Por outro lado, madeira compensada – a mesma usada nos móveis das nossas casas – também já foi usada em carros.
Em 1986, uma companhia britânica chamada Africar foi criada com o objetivo de desenvolver um carro para os países mais pobres do continente africano. Ele deveria ser robusto, a fim de atravessar terrenos difíceis sem se desmanchar, mas também barato o bastante para ser produzido localmente.
Com chassi do tipo escada, o carro poderia ser facilmente configurado como uma van, uma picape ou um jipe, por exemplo. Ele usaria, no início, motor e câmbio da Citroën H-Van – mas só até um conjunto mecânico próprio ser desenvolvido. E a carroceria, toda de painéis planos, poderia ser feita de fibra de vidro, metal ou madeira compensada impregnada com resina epóxi. Este último possibilitaria que qualquer veículo da Africar fosse consertado usando recursos e materiais disponíveis à mão, com mão de obra simples e rápida.
Embora três protótipos tenham sido feitos, a Africar sucumbiu rapidamente, em 1988, por problemas financeiros, e o projeto foi abandonado.
Esquecido, não: em 2016, Gordon Murray – que é sul-africano – criou o Ox, um caminhão modular diretamente inspirado pelo Africar.
A ideia é a mesma, incluindo o uso de painéis planos para facilitar e baratear a manufatura, o transporte e a montagem dos véiculos. E, da mesma forma que o Africar, o Ox também pode ser feito de metal, plástico ou madeira compensada.
Tecido
A busca por materiais alternativos não é voltada apenas à indústria do transporte barato. Nos anos 2000, a BMW concebeu o GINA Light Visionary Model, conceito com carroceria flexível de tecido que podia mudar de forma. O acrônimo GINA quer dizer Geometry and functions in “N” Adaptations – em português, “Geometria e Funções em ‘N’ Adaptações”.
Projetado por Chris Bangle, autor de designs polêmicos durante seu período como designer-chefe da BMW o GINA era um roadster feito sobre a plataforma do Z4, porém adaptada com uma armação móvel de metal. Esta armação era coberta por uma capa de tecido sintético, composto por poliuretano e elastano. Usando atuadores eletro-hidráulicos, a armação de metal se movia para modificar o formato da “carroceria”. E o tecido até permitia que as lanternas ficassem ocultas, aparecendo apenas quando acesas.
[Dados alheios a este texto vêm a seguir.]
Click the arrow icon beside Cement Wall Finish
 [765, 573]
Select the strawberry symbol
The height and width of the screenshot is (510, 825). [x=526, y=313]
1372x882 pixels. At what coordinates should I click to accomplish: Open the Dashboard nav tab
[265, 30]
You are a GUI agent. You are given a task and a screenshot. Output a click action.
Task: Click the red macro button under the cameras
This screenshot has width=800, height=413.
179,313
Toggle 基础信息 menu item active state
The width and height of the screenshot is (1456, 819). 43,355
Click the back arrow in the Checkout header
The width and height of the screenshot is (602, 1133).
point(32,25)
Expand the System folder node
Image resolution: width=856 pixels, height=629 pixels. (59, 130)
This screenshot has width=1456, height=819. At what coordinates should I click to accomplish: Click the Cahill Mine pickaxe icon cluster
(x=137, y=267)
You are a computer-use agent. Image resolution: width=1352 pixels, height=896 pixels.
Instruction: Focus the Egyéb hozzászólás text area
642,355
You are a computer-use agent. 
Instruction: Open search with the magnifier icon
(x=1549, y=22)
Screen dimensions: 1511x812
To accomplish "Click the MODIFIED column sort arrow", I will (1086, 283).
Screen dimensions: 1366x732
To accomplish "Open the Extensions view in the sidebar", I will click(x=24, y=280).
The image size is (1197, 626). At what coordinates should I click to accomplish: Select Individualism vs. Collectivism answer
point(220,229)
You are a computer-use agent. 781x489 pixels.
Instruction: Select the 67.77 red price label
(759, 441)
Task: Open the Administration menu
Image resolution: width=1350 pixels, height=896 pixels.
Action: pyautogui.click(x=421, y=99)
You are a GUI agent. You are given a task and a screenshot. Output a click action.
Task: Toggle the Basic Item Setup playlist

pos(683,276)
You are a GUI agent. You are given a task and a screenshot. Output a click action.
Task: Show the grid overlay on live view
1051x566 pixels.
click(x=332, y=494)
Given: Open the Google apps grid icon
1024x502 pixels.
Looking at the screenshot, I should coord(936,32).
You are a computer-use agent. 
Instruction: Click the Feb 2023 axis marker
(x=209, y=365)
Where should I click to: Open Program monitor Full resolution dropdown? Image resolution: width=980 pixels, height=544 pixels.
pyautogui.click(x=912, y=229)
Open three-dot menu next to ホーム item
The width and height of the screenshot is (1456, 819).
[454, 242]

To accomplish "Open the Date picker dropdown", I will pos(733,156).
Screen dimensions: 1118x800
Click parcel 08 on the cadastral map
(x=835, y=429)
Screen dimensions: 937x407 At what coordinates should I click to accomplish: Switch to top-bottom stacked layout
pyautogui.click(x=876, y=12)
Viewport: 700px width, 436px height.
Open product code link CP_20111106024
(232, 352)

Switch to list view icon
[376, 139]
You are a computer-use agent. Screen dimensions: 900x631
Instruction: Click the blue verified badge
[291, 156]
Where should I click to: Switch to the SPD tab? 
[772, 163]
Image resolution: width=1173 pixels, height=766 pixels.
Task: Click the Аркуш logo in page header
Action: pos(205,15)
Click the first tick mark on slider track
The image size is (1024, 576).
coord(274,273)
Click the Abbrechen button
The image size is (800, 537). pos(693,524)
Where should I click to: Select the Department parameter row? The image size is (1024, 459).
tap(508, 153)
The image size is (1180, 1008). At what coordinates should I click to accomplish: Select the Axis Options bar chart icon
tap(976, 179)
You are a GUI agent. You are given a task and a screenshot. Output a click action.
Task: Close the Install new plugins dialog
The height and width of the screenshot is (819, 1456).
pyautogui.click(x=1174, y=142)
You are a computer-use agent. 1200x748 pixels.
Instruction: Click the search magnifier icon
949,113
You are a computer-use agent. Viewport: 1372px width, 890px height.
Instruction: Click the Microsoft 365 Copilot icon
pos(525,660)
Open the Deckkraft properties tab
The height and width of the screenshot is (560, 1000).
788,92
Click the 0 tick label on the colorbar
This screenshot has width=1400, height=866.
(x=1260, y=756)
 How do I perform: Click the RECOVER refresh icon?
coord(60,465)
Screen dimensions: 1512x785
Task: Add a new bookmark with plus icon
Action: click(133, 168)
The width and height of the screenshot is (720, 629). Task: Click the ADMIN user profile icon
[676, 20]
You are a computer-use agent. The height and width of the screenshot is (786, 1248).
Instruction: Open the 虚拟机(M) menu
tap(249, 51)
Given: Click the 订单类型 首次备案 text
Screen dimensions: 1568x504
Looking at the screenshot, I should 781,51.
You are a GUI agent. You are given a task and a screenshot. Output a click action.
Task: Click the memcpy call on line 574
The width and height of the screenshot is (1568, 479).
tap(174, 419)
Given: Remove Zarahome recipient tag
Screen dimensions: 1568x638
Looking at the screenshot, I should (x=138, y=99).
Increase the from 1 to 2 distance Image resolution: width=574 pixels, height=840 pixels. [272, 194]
Com isto, o acesso ao motor e se dava por uma abertura no capô, e em alta velocidade um spoiler traseiro “brotava” para cumprir sua função aerodinâmica – assim como os encostos de cabeça traseiros “brotavam” ao comando de um botão. Sim, o BMW GINA era totalmente funcional e tinha um V8 de 4,4 litros, acoplado a uma caixa automática de seis marchas.
O projeto começou a ser executado em 2001 e só ficou pronto em 2008, e serviu como demonstração da linguagem de design que a BMW seguiu a partir dali – embora, obviamente, nenhum carro de tecido tenha chegado às ruas.